CMT Music (formerly CMT Pure Country) is an American pay television channel and a sister network to CMT. It exclusively carries country music videos in an 8-hour programming wheel schedule similar to several other video-exclusive networks owned by Paramount Skydance.

In recent years, CMT Music has lost carriage with the growth of streaming alternatives including its parent company's Paramount+, and has generally been depreciated by Paramount Skydance in current retransmission consent negotiations with cable and streaming providers.

=== History ===

Logo as CMT Pure Country, 2006-2016

The network was first launched as VH1 Country, a country music video-oriented spinoff of VH1, on August 1, 1998; predating the folding of CBS Cable networks TNN and CMT into Viacom. On May 27, 2006, the channel rebranded as CMT Pure Country to realign the CMT brand to solely represent Viacom's country music-related programming.

On January 4, 2016, the network's name was changed to CMT Music. Outside of the addition of full-length video tags throughout videos and new imaging, no major changes came to the channel's programming. In 2015, the network discontinued specific video blocks due to that year's cutbacks throughout Viacom, including music video programmers.

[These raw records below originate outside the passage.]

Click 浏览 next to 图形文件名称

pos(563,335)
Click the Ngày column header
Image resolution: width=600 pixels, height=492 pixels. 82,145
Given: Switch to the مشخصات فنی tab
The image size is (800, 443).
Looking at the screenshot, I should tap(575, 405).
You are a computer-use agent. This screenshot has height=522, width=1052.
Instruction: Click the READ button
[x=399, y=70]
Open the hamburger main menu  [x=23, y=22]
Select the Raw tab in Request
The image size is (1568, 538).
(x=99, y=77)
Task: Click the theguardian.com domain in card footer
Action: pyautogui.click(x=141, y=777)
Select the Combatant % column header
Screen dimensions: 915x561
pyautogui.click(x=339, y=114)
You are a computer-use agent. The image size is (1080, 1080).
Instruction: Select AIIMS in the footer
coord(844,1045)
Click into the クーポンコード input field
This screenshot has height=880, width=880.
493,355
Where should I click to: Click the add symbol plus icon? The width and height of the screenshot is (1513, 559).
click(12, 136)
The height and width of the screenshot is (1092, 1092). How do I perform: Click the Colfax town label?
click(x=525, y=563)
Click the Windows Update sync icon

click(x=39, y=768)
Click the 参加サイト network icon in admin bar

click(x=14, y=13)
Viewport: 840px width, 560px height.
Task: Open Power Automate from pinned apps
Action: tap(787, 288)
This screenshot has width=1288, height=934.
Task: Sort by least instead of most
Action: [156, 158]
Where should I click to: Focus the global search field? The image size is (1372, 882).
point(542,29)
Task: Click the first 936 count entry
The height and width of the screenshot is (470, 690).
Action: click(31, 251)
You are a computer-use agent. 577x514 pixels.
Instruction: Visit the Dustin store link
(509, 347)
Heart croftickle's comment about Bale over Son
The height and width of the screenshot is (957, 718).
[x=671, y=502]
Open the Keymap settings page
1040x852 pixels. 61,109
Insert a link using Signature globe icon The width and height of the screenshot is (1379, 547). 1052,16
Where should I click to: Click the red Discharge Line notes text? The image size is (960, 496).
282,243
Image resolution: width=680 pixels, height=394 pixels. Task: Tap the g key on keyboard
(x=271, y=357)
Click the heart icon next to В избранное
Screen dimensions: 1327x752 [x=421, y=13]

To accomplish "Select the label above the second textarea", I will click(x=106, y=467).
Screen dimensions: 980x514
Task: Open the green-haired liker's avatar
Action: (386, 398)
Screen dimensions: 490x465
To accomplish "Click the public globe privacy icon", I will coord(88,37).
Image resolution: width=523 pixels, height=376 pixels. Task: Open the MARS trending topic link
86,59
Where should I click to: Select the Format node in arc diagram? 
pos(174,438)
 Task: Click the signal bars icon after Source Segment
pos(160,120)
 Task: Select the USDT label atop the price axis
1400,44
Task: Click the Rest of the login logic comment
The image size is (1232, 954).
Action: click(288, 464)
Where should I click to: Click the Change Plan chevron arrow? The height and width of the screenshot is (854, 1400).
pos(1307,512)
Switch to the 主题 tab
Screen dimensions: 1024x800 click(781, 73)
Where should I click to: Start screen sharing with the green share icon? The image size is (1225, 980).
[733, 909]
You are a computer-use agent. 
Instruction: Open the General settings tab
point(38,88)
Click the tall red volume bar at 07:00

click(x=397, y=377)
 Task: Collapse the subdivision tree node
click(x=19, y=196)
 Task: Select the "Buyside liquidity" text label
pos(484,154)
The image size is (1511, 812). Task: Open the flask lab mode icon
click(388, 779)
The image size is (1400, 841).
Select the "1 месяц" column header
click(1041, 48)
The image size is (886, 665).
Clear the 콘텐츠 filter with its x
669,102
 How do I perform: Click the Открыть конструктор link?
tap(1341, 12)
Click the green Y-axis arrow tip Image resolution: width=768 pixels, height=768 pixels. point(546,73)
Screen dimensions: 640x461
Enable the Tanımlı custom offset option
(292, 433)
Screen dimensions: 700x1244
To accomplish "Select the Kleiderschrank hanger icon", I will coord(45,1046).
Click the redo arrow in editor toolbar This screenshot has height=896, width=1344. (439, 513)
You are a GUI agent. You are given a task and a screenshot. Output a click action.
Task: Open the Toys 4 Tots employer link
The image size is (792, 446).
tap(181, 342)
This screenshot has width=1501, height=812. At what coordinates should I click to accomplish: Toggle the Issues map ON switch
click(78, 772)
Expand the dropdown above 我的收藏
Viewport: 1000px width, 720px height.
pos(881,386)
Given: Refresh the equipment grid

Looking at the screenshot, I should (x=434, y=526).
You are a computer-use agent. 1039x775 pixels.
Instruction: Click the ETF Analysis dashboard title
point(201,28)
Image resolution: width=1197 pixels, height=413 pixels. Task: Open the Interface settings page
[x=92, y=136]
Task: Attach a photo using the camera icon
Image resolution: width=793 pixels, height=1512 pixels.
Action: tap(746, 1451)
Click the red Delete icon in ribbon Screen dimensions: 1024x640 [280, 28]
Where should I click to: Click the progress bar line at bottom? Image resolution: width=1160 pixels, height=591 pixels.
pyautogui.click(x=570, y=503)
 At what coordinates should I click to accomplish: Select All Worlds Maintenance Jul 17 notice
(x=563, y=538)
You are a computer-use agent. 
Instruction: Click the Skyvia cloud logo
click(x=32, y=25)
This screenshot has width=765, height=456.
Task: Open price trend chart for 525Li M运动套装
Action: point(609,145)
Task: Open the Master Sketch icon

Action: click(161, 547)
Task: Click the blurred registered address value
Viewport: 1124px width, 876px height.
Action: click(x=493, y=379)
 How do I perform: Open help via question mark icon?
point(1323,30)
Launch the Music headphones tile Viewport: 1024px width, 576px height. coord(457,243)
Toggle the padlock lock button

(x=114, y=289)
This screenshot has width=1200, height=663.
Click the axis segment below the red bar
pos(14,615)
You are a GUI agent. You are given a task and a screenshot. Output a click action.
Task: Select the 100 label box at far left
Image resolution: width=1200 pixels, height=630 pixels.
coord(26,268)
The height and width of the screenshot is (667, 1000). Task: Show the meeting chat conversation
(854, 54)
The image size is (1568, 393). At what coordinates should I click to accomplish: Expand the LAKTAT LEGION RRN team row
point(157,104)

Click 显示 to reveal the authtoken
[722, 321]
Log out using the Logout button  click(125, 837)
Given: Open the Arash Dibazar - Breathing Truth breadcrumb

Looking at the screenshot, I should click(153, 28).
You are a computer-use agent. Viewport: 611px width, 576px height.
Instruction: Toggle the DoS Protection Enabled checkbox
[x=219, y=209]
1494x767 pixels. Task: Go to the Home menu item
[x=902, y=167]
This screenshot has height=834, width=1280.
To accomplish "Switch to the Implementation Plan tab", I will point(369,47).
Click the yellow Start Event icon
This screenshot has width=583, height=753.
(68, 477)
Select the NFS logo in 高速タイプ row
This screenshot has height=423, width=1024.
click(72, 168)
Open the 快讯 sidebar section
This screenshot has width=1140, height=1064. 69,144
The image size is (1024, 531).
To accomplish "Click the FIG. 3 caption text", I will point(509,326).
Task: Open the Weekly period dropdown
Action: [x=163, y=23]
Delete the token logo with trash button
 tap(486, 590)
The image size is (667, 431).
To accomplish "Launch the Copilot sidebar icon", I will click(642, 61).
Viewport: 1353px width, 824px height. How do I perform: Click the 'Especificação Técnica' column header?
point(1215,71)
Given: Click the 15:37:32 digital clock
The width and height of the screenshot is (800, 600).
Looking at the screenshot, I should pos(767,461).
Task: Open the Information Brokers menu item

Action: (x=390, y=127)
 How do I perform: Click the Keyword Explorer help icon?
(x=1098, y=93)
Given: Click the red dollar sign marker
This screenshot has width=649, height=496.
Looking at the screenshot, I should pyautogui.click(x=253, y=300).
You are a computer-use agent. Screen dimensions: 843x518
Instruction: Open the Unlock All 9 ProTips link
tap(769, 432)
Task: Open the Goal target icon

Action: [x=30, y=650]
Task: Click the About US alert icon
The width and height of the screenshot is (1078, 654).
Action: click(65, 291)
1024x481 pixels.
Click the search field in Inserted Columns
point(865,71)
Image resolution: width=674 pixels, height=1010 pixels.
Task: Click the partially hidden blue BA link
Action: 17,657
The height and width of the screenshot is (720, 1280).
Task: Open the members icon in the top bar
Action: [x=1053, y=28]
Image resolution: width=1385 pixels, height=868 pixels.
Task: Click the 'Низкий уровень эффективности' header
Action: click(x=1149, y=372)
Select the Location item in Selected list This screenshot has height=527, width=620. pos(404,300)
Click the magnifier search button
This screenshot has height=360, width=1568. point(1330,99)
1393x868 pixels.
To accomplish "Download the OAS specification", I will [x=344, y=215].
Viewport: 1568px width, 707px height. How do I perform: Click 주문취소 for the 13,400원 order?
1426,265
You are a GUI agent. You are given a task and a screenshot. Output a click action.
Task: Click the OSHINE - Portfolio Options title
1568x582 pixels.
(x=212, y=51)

The network has lost carriage throughout time with the growth of streaming video options, being carried solely in standard definition, and CMT no longer being considered a prime network among the former Viacom networks. CMT Music has generally been depreciated by the company in current retransmission consent negotiations with cable and streaming providers for other options including Pluto TV, which provides several CMT and Vevo-branded country music channels, also fully automated. In 2021, Spectrum removed it from their current-day programming packages, with only grandfathered subscribers with older packages able to view the network.

==== Programming ====
Currently, the network offers an eight-hour wheel of videos, all under the EPG-only title of CMT Music with little theming of video blocks outside promoting special events such as the CMT Music Awards nominees and winners around the ceremony. As Pure Country, the network featured branded blocks of programming sub-divided by genres and periods of time:
- Pure Vintage featured a mix of classic and vintage country music videos that were filmed and aired prior to 2000, including older performance video clips of songs. The block aired for 30 minutes, twice a day.
- The Edge Bluegrass, neo-traditionalist country, and Americana music videos are featured. Originally branded as Wide Open Country
- Studio 330 Sessions Live sessions recorded at CMT's studios in Nashville (330 refers to CMT's Nashville address of 330 Commerce Street). Segments from the sessions continue to air in the channel's current rotation.
- Pure 12 Pack Countdown As with all of MTV's countdown shows, a limited pool of videos was voted on by fans online and sorted by popularity without industry or recording metrics.